Быть может. Может быть.

Все статуи и фрески
лишь намекнут на то, чему
когда-то поклонялись предки,
 
 
но никогда на то,
что заставляло их краснеть
и пожимать плечами.
 
 
Поэты нам поведали легенды,
но сами от кого узнали их?
Мы в тупике.
 
 
А норманны, заслышав гром грозы,
действительно ли верили, что
слышат молот Тора?
 
 
Нет.

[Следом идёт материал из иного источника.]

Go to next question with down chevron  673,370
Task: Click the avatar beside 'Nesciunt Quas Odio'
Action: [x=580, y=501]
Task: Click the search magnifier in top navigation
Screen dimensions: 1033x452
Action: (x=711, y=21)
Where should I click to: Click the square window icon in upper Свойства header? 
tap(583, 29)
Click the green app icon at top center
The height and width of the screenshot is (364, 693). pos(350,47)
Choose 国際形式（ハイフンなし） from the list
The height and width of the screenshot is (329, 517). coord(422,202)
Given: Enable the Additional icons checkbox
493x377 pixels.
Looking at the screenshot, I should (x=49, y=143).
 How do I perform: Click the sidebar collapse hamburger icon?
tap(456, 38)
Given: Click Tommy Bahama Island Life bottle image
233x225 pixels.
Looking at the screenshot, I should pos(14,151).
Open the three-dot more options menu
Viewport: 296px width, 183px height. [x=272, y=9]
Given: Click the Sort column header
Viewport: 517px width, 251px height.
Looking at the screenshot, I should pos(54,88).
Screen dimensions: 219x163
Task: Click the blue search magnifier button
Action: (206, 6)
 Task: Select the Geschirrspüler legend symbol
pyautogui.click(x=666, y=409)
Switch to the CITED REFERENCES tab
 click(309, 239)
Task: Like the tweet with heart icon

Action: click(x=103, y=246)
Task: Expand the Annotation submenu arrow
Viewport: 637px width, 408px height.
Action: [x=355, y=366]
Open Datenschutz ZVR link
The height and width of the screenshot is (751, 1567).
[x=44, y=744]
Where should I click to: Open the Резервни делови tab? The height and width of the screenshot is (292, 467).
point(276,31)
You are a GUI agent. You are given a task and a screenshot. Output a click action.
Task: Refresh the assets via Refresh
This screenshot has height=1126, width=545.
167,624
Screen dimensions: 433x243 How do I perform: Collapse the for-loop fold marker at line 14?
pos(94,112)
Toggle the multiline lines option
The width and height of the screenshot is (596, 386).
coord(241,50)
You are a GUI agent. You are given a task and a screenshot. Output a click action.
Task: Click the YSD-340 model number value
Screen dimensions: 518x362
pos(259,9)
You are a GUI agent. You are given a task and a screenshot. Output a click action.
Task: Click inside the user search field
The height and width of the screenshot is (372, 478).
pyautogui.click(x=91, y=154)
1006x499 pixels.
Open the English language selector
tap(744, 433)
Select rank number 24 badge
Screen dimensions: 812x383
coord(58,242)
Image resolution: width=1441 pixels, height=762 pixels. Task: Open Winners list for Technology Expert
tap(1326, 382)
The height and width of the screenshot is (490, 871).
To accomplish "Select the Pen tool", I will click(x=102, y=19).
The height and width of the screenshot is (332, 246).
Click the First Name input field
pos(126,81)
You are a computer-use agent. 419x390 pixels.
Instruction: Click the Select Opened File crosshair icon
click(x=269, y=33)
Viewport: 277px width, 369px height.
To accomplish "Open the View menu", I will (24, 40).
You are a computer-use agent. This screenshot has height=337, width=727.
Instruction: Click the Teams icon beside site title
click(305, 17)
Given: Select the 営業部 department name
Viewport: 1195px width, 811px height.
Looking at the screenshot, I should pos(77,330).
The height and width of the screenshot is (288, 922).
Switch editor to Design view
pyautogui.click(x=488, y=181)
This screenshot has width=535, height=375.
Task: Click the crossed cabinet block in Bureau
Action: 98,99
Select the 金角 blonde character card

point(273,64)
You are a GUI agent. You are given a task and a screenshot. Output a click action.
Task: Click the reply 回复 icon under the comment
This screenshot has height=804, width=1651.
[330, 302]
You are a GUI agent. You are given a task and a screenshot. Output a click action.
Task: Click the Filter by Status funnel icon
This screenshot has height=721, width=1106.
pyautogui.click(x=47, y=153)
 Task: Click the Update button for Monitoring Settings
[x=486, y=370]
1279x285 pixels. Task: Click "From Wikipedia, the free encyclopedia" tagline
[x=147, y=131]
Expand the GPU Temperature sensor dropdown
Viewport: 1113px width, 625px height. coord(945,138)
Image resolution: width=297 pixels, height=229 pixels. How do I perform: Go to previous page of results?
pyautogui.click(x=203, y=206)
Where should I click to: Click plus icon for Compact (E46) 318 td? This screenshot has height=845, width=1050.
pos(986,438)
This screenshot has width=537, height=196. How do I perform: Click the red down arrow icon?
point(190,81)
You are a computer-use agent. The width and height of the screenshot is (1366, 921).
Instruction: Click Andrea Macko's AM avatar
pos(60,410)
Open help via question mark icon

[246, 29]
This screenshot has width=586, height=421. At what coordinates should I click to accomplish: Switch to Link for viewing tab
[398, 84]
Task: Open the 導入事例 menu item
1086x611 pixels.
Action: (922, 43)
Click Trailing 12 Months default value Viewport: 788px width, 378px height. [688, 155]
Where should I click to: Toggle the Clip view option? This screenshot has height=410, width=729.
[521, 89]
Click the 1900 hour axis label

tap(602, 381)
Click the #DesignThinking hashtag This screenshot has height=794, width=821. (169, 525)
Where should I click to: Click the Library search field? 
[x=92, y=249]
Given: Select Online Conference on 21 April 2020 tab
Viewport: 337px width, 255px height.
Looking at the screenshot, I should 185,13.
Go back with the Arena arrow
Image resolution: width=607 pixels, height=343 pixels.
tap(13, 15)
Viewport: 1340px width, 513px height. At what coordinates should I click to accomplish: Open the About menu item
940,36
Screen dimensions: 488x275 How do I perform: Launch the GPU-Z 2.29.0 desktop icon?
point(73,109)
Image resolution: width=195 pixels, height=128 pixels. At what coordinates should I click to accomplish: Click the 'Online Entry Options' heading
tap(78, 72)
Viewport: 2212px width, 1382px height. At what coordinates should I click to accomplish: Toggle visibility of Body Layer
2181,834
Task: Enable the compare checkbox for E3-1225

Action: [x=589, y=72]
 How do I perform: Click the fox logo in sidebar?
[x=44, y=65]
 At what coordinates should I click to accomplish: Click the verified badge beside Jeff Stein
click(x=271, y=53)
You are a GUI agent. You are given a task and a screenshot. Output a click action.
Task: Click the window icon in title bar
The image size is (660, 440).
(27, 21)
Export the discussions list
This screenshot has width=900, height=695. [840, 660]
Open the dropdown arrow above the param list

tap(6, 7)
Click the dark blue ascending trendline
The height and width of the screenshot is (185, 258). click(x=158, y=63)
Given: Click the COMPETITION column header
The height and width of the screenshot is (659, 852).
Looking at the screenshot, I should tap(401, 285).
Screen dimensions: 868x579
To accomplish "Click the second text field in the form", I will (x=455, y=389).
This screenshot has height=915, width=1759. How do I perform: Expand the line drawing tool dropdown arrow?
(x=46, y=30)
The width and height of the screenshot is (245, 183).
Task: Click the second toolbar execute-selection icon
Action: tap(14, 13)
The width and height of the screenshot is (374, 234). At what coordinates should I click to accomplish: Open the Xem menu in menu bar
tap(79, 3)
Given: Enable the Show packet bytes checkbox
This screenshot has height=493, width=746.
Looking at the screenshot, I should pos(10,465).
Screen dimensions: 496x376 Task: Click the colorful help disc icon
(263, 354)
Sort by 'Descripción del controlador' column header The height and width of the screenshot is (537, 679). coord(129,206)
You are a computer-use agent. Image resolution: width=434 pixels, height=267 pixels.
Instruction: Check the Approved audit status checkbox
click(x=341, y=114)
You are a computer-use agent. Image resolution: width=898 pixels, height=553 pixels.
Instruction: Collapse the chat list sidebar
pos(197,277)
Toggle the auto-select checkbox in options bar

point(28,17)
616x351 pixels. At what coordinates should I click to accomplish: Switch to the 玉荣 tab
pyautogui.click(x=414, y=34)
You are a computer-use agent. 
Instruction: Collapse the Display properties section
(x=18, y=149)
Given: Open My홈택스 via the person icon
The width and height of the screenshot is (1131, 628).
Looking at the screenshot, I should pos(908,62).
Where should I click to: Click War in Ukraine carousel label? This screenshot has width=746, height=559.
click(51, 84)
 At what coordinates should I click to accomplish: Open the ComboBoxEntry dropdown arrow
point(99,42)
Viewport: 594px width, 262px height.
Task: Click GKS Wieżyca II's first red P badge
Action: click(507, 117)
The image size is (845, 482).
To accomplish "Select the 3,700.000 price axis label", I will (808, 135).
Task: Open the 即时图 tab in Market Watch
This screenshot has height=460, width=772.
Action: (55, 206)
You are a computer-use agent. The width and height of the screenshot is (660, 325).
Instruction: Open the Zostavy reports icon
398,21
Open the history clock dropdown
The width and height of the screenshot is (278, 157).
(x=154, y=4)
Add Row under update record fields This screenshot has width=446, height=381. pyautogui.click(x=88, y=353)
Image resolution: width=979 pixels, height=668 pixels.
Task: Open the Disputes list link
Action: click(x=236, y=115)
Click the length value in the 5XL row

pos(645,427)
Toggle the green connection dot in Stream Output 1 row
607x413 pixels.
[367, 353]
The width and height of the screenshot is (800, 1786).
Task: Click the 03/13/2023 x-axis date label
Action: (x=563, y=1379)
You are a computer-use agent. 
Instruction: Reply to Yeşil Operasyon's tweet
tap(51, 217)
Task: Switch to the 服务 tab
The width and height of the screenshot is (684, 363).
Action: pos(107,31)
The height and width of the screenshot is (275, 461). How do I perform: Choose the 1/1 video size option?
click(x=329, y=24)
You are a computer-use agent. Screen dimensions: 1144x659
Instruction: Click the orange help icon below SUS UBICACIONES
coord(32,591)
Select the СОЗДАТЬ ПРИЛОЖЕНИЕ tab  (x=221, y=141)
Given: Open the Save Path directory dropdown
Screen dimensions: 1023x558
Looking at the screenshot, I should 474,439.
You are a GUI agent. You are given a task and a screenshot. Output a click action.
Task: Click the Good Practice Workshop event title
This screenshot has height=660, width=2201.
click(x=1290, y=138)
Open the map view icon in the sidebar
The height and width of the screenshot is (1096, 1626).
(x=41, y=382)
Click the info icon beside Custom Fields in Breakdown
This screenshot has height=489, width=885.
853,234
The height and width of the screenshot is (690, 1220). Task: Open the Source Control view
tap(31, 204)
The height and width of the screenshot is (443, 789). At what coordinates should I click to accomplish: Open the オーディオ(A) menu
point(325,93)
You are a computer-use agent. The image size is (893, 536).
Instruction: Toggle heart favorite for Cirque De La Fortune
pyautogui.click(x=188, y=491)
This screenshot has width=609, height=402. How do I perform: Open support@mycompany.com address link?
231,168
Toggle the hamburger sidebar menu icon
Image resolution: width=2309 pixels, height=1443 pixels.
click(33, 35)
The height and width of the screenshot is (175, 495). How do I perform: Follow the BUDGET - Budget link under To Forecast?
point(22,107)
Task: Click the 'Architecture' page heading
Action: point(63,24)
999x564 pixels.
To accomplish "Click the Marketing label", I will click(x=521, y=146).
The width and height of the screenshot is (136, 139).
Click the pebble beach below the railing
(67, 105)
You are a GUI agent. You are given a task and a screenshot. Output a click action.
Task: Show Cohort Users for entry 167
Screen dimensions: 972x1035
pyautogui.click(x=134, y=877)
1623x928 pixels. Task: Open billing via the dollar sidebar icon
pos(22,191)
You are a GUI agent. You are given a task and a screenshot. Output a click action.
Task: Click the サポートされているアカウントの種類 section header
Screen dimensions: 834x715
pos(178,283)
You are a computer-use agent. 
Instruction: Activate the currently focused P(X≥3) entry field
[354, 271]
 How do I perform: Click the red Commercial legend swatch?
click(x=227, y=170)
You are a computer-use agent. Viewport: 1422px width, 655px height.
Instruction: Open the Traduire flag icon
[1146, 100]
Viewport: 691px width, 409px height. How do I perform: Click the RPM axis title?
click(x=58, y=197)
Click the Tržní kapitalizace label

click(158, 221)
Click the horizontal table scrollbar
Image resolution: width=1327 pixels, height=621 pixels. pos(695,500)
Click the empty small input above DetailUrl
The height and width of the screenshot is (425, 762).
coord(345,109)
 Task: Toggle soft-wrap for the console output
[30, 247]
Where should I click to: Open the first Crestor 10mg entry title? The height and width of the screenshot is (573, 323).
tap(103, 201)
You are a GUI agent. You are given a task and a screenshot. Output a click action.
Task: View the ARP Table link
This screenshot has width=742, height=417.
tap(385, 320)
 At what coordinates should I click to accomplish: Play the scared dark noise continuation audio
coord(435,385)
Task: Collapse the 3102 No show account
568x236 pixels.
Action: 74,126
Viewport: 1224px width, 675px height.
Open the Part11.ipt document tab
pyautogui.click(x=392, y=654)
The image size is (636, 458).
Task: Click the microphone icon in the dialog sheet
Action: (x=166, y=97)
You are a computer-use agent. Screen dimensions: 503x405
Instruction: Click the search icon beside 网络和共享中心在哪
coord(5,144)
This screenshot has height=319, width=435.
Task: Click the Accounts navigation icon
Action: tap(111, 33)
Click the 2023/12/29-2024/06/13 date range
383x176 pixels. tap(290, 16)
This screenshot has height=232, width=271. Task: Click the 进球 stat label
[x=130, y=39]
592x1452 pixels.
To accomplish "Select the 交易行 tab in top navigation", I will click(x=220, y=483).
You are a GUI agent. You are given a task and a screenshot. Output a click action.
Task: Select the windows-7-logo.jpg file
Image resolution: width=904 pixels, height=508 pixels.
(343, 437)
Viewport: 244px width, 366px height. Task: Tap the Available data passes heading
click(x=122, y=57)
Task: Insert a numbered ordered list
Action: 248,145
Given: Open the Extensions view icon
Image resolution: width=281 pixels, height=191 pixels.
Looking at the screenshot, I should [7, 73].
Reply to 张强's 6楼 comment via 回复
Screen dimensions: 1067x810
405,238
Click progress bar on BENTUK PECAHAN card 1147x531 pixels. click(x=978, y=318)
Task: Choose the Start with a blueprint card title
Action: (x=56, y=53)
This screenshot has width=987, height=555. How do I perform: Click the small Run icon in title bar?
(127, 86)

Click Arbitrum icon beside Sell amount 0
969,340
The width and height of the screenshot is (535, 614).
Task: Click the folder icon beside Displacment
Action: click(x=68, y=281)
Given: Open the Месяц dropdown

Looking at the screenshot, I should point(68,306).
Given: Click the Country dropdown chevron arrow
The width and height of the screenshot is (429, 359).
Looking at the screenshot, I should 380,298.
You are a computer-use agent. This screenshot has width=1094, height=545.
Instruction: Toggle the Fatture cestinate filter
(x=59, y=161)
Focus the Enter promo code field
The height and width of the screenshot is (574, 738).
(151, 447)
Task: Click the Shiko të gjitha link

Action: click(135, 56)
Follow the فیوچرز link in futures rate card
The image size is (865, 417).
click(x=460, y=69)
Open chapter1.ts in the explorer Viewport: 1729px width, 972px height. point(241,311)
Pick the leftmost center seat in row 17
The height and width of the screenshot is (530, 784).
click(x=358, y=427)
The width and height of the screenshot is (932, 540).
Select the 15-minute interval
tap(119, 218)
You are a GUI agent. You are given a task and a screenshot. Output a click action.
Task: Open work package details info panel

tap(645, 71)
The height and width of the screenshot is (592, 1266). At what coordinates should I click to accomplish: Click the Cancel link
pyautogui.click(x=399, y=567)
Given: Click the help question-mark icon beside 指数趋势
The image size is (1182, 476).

Я бы сказал: бьюсь об заклад,
всегда все люди уживались с мифом,
считая его просто небылицей,
 
 
единственной заботою их было —
найти причину, ту, чтоб оправдала
необходимость ритуальных действий.
 
 
Ведь только в ритуалах мы способны
преодолеть все странности свои
и целостность в итоге обретаем.
 
 
Не все из них, конечно,
нам по нраву:
иные вызывают омерзенье.
 
 
Нет ничего Распятому противней, чем
в его же честь
устроенная бойня.
 
 
КОДА:
 
 
Из археологии одну,
по крайней мере, извлечем мораль,
а именно, что все
 
 
учебники нам лгут.
Тому, что мы Историей зовем,
на самом деле, вовсе нечем хвастать,
 
 
лишь порождение
всего дурного в нас —
лишь наша доброта в веках пребудет.
 
 
Август 1973


АВГУСТ 1968

 
 
Людоед творит, похоже,
То, что Человек не может,
Одного не одолеть —
Связной речью овладеть,
По истерзанной долине,
По слезам и мертвечине
Он, ступая руки в боки,
Льет беcсмыслицы потоки.
 
 
Сентябрь 1968



ПАМЯТИ У.Б.ЙЕЙТСА
(умершего в январе 1939 года)

 
 

I

 
 
Он растворился в смерти, как в зиме,
Замерз ручей, пусты аэропорты,
Неразличимы были статуи под снегом,
У гибнущего дня во рту тонула ртуть,
О, всем согласно измерительным приборам,
День его смерти был и холоден и мрачен.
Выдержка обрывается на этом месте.